Erkennen Sie die Anzeichen einer ungünstigen Wahl der Flötenanzahl
Spanansammlung, Nachschneiden, Schweißrückstände oder übermäßige Wärmeentwicklung deuten auf unzureichenden Spankanal, schlechte Abfuhr oder zu starken Eingriff hin.
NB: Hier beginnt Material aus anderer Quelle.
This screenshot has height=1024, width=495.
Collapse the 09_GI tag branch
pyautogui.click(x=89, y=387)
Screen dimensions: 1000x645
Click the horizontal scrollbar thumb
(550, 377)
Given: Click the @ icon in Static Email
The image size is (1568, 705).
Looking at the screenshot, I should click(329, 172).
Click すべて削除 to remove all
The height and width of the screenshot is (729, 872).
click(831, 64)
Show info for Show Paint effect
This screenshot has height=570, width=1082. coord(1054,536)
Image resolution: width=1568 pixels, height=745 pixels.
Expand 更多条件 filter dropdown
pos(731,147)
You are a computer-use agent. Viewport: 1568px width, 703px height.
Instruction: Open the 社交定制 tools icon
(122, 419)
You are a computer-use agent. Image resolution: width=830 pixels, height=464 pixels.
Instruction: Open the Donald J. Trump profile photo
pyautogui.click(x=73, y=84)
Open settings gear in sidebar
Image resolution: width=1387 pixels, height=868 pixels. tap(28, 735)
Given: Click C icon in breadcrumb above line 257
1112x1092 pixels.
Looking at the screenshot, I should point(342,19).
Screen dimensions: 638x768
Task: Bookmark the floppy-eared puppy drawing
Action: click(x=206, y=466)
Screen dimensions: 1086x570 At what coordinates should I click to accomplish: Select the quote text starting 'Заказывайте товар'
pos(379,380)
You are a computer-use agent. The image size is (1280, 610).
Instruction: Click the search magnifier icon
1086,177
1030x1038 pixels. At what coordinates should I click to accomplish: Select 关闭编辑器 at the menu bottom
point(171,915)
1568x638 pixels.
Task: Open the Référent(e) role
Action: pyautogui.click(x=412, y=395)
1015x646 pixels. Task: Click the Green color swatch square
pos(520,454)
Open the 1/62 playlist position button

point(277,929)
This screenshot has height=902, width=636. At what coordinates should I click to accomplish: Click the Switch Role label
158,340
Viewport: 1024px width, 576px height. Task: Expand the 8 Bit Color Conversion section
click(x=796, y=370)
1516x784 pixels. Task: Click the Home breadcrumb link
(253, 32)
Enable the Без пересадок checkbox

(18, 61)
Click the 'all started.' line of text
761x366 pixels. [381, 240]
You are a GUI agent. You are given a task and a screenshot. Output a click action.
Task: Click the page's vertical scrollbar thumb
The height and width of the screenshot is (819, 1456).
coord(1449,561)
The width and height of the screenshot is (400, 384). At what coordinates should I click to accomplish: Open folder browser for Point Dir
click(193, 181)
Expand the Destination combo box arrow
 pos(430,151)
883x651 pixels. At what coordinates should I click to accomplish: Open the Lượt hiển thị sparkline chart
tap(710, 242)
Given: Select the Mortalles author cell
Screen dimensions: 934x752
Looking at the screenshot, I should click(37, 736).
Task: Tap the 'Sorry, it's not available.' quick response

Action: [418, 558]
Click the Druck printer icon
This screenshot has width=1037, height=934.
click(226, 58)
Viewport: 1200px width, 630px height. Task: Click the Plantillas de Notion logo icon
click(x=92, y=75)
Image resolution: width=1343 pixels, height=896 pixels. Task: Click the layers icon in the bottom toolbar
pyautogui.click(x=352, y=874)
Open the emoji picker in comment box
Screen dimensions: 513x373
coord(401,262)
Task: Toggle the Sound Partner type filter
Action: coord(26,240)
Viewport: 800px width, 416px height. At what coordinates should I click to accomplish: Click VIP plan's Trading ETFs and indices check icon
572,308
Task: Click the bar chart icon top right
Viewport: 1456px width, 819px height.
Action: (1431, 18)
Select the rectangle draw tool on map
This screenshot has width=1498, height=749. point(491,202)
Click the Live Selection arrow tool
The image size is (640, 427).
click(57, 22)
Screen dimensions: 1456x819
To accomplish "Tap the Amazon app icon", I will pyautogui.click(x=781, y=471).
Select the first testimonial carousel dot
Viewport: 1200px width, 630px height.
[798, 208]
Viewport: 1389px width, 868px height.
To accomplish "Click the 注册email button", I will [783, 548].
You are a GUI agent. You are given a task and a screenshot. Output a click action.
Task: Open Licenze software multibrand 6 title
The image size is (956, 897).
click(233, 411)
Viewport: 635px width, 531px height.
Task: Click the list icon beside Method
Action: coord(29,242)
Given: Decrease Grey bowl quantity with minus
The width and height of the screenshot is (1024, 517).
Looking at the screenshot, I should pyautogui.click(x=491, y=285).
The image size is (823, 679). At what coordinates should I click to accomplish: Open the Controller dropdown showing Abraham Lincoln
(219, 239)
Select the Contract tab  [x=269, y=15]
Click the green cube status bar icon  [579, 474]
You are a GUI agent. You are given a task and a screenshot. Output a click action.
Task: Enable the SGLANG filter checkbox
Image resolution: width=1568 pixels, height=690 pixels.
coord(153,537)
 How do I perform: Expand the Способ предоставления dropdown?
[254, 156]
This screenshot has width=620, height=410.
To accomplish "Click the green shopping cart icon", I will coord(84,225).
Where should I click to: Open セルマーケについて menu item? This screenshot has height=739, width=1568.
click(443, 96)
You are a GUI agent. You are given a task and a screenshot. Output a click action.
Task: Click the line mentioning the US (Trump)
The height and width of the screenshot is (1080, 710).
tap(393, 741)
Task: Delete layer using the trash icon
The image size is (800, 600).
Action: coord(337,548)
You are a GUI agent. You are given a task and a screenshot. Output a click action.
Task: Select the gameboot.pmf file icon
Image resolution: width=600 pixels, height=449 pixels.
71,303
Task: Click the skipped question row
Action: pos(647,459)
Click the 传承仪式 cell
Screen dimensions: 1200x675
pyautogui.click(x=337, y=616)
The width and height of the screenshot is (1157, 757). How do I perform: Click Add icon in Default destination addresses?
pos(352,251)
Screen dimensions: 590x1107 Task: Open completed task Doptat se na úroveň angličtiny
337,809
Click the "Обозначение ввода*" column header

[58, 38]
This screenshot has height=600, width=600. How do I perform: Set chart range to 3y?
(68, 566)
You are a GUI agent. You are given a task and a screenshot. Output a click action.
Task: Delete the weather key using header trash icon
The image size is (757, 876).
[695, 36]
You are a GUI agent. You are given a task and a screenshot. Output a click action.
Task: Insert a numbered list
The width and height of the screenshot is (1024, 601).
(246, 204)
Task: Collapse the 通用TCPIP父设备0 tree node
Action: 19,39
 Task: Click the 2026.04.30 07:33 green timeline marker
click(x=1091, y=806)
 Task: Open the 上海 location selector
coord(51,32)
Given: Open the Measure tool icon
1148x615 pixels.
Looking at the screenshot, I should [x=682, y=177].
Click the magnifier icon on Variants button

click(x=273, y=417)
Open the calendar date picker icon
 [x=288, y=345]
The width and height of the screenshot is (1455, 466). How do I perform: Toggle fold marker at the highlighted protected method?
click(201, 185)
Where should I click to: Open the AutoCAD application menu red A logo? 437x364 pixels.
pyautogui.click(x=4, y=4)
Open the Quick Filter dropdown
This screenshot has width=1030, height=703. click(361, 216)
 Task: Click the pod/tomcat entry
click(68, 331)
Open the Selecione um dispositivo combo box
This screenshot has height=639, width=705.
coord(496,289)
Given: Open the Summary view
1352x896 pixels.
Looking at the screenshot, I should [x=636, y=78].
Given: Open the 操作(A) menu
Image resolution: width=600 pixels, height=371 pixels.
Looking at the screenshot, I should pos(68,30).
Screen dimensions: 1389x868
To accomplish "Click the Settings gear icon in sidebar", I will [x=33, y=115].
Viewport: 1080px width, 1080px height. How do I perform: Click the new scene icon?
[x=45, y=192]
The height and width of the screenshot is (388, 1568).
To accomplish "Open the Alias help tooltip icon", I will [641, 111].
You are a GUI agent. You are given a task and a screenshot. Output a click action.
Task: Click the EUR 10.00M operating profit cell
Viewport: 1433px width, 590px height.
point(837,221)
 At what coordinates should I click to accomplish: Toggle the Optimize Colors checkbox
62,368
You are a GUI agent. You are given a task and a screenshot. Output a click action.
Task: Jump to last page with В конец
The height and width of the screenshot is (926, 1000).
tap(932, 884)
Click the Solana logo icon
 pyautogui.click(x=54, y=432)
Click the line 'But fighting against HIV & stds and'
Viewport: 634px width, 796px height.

Prüfen Sie zunächst die Verwendung eines Werkzeugs mit offenerer Geometrie, eine verbesserte Spanabfuhr oder einen geringeren Eingriff, bevor Sie andere Maßnahmen ergreifen.
Abrieb, polierte Kanten oder Erwärmung bei sehr kleinen Ausbrüchen können darauf hindeuten, dass der Vorschub pro Zahn zu gering ist, unter anderem nach einer Änderung der Schneidkanalanzahl, die ohne Neuberechnung des Tischvorschubs vorgenommen wurde.
Vibrationen oder Wandfehler können auf eine unzureichende Kernfestigkeit, einen zu großen Überstand, eine instabile Werkstückspannung oder einen Eingriff hinweisen, der das System in Schwingungen versetzt. Eine höhere Anzahl an Schneiden kann nur dann Abhilfe schaffen, wenn dadurch die relevanten Steifigkeits- und Belastungsverhältnisse verändert werden, ohne dass es zu einer Spanansammlung kommt.
Eine Oberflächenqualität, die sich durch eine höhere Anzahl an Schneiden nicht verbessert, kann auf Rundlaufabweichungen oder eine einseitige Belastung hindeuten. Messen Sie das Werkzeug- und Haltersystem, anstatt davon auszugehen, dass die Nennanzahl der Schneiden die Schnittlast gleichmäßig verteilt.
Eine Sättigung des Maschinenvorschubs kann dazu führen, dass ein mehrschneidiges Werkzeug die vorgesehene Spanabnahme nicht erreicht. Wenn die Steuerung den erforderlichen Tischvorschub nicht bereitstellen kann, wählen Sie eine kompatible Werkzeug-/Parameterkombination, anstatt den mehrschneidigen Fräser mit zu geringem Vorschub zu betreiben.
Die qualifizierte Auswahl festhalten
Notieren Sie die Werkzeug-ID, die Anzahl der Schneiden, den Durchmesser, die Schneidenlänge, die Geometrie, die Beschichtung, das Material, die Bearbeitungsart, die Eingriffsart, die Drehzahl, den Vorschub pro Zahn, den Tischvorschub, die Kühlmittel-/Luftzufuhrmethode und das Ergebnis des Probeschnitts. Diese Aufzeichnung ist aussagekräftiger als die Angabe “drei Schneiden für Aluminium verwenden”, da sie die Bedingungen festhält, unter denen die Auswahl erfolgreich war.